Question

Which of the following statements explains how to solve for l using the formula A = lw, when A = 28 and w = 2? Divide 28 by 2. Divide 2 by 28. Multiply 28 by 2. Subtract 2 from 28.

Answer

**step1** Understanding the given formula and values

The problem provides a formula A = lw, where A represents area, l represents length, and w represents width.
We are given the value of A as 28 and the value of w as 2.
We need to find out how to solve for l, the length.

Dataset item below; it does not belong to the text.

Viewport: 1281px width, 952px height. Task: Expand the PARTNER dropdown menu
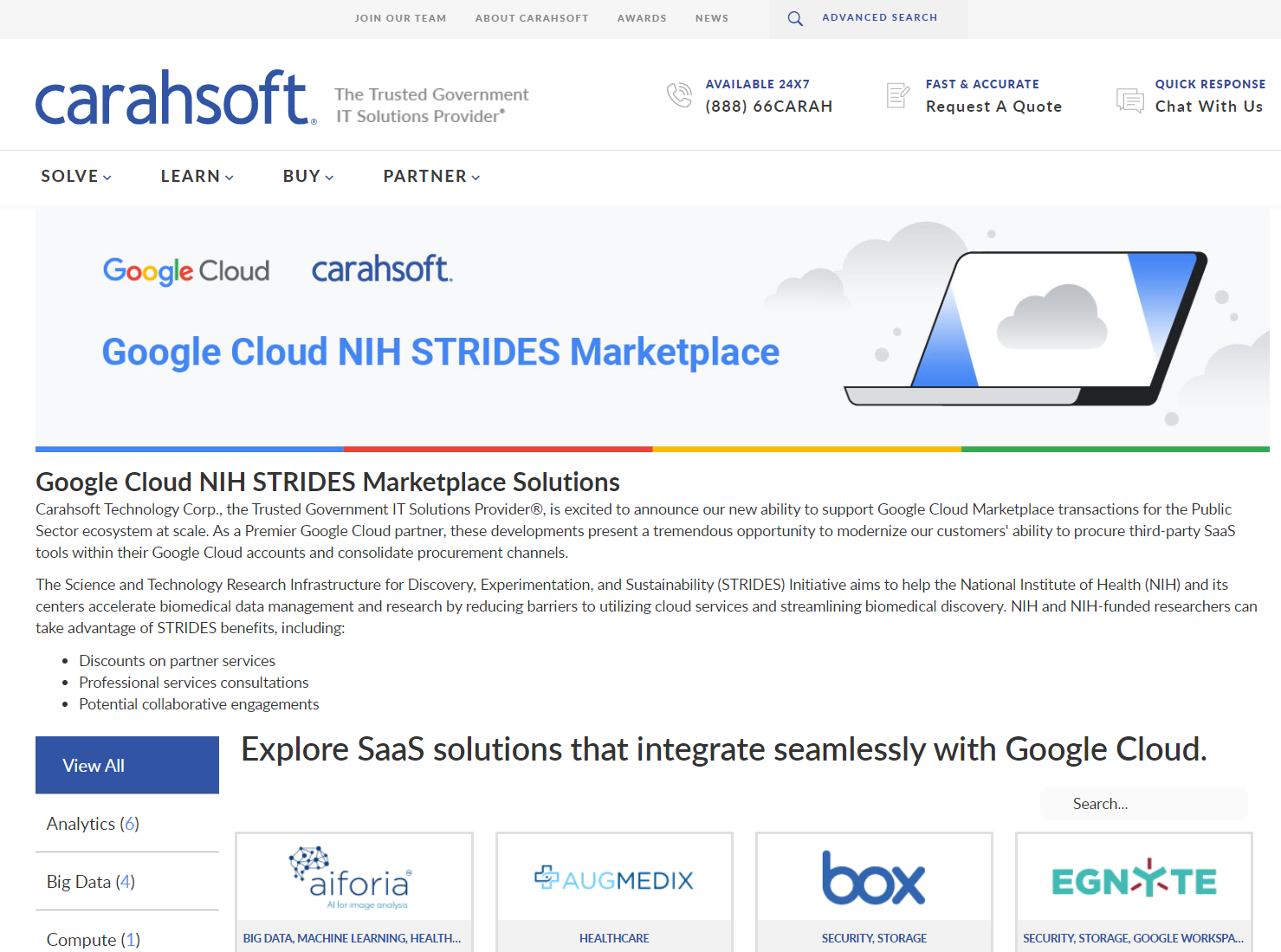pos(431,177)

**step2** Substituting the given values into the formula

Let's substitute the given values into the formula:
A = lw
28 = l × 2

**step3** Identifying the operation to isolate 'l'

We have the equation 28 = l × 2.
To find the value of 'l', we need to isolate 'l' on one side of the equation. Currently, 'l' is being multiplied by 2.
The inverse operation of multiplication is division. Therefore, to find 'l', we need to divide the product (28) by the known factor (2).

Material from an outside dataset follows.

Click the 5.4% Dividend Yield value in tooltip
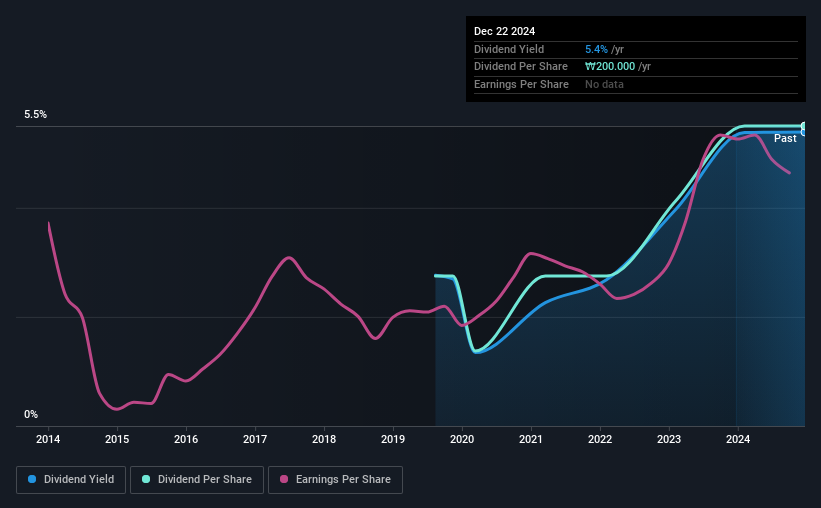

**step4** Formulating the solution method

Based on the inverse operation principle, to find 'l', we must divide 28 by 2.

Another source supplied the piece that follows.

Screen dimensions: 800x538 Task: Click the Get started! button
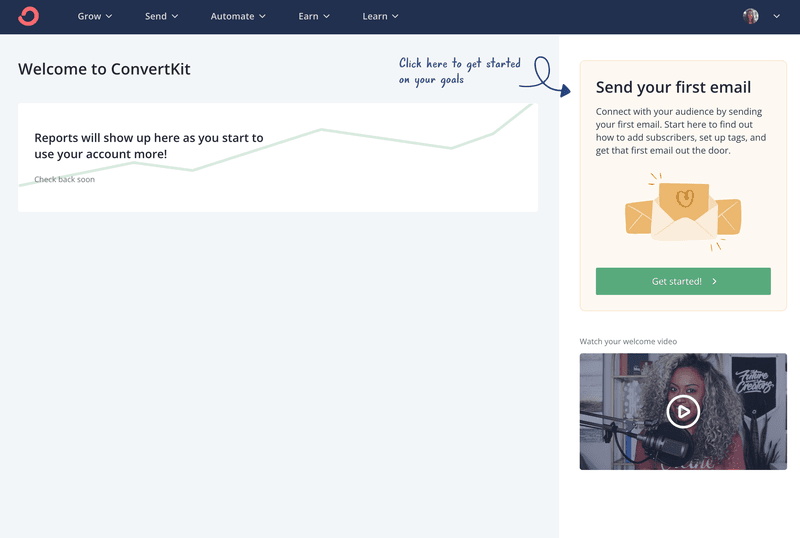click(x=683, y=281)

**step5** Comparing with the given options

Let's check the provided options:
1. Divide 28 by 2. (This matches our derived method.)
2. Divide 2 by 28. (This would result in a fraction, not the correct length.)
3. Multiply 28 by 2. (This would double the area, not find the length.)
4. Subtract 2 from 28. (This is an unrelated operation.)
Thus, the statement "Divide 28 by 2" correctly explains how to solve for l.